Problem details>
Please copy out every line of the listing below in which the word "legend" appears.

★ ★ ★ ★ ★ ★ ★

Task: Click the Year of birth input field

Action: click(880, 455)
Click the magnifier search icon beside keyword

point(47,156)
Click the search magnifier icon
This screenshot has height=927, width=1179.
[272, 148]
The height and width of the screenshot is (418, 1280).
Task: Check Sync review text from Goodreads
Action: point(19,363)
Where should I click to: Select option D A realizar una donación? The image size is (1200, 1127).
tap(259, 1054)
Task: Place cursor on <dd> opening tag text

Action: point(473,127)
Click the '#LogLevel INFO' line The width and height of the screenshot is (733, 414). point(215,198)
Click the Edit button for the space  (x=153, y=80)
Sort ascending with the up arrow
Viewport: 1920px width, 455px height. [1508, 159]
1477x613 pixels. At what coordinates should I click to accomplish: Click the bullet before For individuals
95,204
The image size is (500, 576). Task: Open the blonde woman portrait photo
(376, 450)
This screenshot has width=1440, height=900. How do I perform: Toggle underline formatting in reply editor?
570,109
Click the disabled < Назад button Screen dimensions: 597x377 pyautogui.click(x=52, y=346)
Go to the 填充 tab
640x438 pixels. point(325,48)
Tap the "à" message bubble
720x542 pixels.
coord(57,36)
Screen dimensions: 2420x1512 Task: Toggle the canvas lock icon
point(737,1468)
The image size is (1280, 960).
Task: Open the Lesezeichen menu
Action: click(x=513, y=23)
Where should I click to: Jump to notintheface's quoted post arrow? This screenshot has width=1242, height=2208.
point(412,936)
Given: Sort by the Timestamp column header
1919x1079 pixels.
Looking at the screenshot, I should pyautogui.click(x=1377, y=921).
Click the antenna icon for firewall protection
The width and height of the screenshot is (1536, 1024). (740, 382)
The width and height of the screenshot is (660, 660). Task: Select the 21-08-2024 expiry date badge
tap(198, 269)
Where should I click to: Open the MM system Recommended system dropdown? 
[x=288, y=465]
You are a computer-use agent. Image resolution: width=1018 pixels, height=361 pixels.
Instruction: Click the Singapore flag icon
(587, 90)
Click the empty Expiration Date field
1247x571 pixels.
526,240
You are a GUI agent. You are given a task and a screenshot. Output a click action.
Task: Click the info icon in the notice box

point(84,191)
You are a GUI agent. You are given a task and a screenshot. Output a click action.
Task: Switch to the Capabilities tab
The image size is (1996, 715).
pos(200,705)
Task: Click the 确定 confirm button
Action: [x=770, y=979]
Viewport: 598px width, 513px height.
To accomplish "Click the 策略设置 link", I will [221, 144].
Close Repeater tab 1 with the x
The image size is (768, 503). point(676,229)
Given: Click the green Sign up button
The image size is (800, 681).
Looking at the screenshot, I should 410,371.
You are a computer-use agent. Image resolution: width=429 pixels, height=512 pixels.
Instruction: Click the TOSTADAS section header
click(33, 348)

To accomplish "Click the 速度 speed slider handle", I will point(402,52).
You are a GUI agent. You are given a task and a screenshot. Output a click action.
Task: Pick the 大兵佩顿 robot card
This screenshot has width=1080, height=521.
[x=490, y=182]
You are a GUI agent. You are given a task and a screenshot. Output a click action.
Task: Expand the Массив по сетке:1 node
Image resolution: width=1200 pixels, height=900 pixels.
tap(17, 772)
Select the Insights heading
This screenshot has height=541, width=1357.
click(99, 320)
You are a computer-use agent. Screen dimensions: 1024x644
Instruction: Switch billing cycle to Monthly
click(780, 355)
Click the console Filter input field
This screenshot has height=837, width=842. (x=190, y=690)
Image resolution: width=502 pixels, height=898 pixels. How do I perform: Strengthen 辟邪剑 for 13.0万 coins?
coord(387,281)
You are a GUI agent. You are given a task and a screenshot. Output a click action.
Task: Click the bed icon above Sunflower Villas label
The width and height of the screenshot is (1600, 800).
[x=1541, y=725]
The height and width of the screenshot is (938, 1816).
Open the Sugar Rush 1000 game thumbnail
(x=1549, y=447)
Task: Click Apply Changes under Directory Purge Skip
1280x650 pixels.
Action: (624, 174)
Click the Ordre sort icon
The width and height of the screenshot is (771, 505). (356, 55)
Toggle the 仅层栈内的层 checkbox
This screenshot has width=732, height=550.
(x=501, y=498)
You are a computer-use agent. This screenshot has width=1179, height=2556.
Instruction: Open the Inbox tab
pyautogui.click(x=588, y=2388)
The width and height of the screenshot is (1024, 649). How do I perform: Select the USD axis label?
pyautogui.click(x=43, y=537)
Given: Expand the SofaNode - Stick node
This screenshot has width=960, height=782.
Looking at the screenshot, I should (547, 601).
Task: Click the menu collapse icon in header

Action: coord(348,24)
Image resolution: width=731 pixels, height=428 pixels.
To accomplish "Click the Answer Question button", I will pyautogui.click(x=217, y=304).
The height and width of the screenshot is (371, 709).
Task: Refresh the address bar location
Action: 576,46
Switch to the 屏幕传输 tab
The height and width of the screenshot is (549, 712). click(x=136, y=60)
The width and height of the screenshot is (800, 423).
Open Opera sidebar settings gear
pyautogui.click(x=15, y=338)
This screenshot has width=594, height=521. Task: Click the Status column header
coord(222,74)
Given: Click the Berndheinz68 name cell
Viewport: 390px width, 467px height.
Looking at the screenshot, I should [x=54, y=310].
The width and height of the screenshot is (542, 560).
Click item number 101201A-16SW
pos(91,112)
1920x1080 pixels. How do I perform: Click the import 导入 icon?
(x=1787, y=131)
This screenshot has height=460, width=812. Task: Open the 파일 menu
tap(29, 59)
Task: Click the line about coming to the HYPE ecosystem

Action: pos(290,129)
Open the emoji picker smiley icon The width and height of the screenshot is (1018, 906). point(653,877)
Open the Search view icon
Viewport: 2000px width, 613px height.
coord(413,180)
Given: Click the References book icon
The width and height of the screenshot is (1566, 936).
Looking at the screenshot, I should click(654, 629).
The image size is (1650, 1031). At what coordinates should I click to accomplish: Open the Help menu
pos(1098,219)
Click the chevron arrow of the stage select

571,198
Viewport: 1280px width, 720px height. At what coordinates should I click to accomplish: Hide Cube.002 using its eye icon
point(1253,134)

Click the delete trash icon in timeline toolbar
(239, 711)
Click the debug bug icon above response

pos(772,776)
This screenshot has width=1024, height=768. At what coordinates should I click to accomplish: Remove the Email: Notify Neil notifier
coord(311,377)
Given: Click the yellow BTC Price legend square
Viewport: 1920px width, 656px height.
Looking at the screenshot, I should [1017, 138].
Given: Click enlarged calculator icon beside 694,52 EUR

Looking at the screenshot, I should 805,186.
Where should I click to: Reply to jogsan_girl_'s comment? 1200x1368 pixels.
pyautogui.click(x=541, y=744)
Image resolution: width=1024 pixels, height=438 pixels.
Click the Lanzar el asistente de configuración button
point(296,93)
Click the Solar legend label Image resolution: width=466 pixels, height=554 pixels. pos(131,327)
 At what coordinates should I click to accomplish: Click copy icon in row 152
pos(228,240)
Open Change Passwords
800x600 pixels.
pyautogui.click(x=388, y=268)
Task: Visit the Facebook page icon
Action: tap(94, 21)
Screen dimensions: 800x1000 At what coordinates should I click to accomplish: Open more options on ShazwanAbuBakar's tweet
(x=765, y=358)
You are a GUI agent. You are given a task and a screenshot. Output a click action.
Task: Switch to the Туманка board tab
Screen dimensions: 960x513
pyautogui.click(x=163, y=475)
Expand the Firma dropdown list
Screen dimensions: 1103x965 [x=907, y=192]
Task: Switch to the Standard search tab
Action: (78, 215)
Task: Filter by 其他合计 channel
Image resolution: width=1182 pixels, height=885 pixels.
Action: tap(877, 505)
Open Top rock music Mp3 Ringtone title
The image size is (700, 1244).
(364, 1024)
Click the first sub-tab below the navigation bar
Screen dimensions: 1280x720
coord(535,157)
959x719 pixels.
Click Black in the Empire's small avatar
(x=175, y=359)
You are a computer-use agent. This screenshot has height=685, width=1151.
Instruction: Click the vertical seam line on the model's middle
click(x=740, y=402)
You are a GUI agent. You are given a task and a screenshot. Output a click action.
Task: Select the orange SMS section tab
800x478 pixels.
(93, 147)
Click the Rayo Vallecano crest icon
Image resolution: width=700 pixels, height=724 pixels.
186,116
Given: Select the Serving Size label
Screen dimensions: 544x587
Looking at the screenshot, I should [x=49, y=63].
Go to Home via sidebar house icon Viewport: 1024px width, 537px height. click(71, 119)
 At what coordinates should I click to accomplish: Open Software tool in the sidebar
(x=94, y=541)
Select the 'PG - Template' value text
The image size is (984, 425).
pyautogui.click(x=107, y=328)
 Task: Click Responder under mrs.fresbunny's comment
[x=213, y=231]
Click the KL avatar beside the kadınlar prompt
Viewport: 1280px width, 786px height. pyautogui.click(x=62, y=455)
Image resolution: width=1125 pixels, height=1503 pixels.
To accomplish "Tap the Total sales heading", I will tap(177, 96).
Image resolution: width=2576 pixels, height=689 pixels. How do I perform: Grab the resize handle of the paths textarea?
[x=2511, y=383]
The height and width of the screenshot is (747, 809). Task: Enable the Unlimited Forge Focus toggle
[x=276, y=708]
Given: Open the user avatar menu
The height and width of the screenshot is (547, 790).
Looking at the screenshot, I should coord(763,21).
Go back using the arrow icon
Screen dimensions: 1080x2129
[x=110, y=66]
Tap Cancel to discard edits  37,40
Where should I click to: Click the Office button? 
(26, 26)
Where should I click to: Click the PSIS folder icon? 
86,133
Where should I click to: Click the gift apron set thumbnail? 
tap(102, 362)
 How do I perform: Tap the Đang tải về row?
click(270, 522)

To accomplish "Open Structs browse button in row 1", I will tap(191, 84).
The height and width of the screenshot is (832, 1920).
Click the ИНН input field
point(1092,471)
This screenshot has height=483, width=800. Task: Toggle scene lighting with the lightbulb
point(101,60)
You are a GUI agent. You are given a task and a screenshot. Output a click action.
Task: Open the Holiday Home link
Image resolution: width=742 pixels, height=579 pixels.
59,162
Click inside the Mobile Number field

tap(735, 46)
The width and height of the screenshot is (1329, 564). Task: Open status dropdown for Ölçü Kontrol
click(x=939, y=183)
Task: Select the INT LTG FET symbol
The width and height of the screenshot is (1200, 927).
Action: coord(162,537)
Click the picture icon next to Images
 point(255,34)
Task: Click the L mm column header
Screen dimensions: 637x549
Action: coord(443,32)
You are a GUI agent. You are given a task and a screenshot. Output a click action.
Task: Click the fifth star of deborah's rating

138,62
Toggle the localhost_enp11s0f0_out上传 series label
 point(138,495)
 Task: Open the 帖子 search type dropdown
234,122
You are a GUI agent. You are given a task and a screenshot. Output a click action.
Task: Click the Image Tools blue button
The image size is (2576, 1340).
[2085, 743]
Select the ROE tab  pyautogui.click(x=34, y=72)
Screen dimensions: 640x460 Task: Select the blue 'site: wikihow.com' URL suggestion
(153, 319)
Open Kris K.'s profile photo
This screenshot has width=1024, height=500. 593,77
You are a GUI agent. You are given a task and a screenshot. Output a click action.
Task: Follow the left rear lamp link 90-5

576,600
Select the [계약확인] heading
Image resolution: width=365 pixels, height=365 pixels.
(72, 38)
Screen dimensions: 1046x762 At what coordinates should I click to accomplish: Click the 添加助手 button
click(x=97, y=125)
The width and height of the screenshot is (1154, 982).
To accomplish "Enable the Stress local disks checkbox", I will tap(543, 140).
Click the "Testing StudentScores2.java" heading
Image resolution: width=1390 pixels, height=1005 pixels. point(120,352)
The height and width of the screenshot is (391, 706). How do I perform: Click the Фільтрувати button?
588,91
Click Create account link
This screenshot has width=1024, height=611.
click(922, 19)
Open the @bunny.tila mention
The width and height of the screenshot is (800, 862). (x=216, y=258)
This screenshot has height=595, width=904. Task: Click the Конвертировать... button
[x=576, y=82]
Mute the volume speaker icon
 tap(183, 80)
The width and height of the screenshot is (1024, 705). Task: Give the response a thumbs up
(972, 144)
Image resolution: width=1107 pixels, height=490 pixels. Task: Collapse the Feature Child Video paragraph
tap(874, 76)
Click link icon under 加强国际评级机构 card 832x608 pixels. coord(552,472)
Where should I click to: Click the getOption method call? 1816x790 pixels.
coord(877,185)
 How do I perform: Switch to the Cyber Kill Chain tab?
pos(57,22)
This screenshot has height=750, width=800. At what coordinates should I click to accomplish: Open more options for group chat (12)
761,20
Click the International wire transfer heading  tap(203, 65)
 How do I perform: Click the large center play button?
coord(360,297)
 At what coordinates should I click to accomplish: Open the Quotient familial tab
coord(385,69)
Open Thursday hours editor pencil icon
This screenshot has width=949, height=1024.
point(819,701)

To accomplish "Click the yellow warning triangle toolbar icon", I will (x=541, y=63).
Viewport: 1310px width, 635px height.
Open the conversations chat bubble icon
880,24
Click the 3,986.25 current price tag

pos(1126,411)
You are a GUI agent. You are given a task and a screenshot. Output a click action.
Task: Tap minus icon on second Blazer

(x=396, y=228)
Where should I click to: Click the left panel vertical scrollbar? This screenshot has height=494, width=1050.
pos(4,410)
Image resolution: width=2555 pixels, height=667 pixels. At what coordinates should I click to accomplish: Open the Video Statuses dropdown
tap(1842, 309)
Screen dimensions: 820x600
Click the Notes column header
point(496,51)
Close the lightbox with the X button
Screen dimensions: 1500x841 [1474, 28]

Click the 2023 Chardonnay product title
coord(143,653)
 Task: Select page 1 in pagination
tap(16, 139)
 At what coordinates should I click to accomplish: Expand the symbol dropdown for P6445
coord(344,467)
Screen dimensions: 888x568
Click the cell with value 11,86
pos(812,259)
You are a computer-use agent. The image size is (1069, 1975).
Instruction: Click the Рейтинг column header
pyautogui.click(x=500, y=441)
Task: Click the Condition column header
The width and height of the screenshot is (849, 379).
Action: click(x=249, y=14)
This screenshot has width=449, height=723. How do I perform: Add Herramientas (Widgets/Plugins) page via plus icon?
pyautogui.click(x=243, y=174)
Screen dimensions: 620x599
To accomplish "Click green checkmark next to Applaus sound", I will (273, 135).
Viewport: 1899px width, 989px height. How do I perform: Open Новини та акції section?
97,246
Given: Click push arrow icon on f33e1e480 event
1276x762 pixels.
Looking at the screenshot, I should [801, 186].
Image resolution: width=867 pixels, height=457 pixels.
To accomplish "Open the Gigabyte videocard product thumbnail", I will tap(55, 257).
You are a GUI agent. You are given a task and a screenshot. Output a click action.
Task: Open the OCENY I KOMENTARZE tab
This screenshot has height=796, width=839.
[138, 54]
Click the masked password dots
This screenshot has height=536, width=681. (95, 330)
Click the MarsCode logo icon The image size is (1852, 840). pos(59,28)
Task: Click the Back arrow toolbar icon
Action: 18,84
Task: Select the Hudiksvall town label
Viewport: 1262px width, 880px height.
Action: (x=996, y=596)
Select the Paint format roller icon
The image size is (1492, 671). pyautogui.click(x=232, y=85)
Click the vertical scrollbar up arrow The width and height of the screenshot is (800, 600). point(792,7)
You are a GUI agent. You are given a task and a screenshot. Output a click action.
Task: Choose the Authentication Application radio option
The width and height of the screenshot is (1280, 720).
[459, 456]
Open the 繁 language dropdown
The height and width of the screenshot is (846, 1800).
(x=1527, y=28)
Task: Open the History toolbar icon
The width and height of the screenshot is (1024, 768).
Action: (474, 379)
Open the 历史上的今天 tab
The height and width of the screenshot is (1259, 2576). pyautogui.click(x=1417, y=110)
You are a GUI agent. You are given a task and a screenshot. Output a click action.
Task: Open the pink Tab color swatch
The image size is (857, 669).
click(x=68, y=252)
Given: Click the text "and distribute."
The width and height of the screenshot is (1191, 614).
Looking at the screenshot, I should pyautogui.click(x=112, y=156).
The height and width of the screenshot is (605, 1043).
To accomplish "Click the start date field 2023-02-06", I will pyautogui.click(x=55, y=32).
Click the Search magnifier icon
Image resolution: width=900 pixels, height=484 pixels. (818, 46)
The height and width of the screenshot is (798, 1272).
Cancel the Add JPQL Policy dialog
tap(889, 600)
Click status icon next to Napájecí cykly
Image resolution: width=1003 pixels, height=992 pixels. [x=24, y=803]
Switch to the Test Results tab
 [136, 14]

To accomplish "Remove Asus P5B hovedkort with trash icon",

★ ★ ★ ★ ★ ★ ★

Answer to this task>
Given: Click the yellow BTC Price legend square
Click the Solar legend label Image resolution: width=466 pixels, height=554 pixels. pos(131,327)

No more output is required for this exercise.